:: Data for review

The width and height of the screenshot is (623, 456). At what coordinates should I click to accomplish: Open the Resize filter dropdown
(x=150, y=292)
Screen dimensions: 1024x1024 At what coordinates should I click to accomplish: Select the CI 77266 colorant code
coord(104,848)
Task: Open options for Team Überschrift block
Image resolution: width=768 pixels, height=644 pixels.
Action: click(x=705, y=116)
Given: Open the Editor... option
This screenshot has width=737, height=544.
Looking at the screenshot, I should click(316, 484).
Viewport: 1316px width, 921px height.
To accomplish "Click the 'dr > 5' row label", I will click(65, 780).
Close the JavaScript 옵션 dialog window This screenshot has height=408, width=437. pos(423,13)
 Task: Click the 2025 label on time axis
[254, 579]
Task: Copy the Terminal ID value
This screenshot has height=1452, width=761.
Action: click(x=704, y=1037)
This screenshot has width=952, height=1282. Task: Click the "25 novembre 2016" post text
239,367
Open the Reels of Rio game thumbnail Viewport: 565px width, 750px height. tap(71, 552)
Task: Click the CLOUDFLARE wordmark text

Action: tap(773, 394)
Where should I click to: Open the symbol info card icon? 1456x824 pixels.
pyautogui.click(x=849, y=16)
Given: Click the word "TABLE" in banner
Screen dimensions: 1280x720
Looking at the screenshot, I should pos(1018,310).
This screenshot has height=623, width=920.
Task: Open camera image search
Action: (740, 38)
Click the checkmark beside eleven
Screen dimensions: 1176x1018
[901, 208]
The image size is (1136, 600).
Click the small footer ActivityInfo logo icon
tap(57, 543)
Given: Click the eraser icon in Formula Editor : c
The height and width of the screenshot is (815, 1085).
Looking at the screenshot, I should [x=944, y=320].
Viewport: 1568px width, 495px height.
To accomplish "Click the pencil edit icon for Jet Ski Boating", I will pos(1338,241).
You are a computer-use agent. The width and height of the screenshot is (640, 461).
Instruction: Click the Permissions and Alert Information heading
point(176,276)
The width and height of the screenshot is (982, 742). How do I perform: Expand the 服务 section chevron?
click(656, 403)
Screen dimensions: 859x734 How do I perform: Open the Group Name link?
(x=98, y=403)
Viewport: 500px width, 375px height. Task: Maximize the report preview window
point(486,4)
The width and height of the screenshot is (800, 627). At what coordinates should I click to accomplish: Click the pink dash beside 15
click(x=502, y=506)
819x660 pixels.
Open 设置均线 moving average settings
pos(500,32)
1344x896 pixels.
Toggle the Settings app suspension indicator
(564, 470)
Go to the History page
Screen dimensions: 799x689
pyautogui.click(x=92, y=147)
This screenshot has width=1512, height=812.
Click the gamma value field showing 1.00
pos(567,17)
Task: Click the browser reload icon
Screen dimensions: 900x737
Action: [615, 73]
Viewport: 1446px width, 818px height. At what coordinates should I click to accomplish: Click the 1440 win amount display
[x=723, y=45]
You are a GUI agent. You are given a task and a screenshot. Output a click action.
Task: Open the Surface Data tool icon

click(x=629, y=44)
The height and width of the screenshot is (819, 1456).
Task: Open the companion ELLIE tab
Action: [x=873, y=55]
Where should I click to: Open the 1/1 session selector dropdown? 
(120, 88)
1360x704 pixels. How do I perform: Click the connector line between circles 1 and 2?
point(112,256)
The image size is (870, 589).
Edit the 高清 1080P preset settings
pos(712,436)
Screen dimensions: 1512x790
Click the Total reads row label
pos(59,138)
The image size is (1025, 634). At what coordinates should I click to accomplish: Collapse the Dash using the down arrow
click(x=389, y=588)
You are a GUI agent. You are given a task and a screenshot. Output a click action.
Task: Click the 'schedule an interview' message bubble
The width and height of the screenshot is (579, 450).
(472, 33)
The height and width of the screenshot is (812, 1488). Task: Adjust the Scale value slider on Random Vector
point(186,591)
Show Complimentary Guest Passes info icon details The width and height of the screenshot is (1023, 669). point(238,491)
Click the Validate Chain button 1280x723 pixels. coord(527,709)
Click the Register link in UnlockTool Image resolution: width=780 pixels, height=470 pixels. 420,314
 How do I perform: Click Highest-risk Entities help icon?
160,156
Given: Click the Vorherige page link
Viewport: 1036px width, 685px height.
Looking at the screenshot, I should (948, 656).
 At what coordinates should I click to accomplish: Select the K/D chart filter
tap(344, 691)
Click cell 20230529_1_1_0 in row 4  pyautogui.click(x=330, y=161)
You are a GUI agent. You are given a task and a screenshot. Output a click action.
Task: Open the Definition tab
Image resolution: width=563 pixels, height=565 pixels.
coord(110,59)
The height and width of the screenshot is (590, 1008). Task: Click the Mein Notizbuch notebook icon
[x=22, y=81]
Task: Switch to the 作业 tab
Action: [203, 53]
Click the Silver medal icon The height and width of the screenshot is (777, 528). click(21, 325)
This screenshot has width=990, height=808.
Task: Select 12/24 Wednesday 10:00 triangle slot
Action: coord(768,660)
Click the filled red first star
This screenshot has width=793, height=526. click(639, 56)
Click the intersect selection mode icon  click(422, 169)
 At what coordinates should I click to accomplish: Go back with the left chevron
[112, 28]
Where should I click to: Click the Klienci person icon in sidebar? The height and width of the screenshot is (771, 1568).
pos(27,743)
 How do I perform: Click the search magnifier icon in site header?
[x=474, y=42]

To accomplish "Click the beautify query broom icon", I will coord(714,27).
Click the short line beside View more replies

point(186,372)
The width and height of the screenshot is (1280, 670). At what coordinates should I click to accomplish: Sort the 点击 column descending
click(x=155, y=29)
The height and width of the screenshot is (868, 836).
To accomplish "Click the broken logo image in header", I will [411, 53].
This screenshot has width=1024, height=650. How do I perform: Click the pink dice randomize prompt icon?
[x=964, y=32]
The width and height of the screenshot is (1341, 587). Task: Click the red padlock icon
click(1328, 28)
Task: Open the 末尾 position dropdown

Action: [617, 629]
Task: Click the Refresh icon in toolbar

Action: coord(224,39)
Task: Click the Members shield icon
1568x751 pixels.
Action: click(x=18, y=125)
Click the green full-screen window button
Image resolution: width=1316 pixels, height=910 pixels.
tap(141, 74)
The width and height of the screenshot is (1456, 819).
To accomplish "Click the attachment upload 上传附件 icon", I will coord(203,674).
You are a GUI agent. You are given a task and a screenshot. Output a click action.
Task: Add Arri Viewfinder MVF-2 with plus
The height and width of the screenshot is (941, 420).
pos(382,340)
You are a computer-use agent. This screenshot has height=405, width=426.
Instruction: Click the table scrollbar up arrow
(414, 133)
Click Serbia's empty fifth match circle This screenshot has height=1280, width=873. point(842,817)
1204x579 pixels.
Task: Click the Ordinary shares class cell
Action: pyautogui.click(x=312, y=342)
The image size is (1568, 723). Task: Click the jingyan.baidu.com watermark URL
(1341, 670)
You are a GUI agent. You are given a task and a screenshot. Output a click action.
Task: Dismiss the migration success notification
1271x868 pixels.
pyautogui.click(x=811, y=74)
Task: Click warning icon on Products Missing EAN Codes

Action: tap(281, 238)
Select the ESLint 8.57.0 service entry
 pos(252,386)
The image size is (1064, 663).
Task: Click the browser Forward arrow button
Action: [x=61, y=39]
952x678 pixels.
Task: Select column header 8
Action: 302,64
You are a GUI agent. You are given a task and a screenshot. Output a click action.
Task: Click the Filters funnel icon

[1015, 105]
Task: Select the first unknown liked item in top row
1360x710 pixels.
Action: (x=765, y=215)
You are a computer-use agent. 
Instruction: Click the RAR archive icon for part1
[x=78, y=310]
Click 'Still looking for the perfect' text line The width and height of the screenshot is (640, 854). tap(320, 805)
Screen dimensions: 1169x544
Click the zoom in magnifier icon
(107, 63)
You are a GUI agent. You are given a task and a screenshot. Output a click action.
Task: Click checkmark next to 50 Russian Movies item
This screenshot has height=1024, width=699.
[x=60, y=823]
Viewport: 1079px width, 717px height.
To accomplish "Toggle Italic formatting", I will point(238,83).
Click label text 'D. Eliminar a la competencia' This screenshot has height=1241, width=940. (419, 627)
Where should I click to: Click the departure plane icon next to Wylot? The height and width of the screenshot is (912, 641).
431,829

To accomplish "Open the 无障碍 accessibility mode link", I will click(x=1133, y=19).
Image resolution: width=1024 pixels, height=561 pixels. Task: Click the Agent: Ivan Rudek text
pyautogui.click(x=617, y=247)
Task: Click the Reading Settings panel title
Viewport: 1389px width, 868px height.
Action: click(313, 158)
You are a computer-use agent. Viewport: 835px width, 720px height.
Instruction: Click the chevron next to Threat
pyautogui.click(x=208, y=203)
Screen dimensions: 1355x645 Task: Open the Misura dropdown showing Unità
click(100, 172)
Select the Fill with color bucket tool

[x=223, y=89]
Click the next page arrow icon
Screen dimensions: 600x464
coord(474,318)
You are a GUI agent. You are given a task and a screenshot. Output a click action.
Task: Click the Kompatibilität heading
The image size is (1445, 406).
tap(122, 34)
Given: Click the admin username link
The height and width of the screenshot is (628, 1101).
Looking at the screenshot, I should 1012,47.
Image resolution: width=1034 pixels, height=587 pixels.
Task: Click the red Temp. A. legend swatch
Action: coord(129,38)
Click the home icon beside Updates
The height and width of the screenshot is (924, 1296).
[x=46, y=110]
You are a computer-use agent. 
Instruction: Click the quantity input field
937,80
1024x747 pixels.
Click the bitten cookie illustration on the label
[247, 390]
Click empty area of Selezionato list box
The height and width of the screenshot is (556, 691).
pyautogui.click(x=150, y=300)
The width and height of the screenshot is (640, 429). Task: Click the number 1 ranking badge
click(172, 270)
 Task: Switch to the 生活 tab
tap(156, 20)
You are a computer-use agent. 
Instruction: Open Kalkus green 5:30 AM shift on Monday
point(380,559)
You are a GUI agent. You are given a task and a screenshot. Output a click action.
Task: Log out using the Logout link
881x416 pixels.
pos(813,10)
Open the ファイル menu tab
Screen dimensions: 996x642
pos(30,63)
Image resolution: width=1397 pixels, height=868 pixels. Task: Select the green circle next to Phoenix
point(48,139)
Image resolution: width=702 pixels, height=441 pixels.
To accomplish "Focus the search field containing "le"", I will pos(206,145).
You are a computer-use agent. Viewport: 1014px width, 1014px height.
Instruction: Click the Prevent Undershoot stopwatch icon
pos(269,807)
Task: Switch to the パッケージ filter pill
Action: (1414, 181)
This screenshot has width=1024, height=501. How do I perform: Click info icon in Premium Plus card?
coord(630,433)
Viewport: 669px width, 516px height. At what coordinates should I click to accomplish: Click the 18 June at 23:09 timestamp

::::

- [Prompt]: All that is wanted is a faithful reproduction of the line above with "This screenshot has height=1024, width=699.", the line with "Click label text", and every line in between.

- [Solution to the problem]:
This screenshot has height=1024, width=699.
[x=60, y=823]
Viewport: 1079px width, 717px height.
To accomplish "Toggle Italic formatting", I will point(238,83).
Click label text 'D. Eliminar a la competencia' This screenshot has height=1241, width=940. (419, 627)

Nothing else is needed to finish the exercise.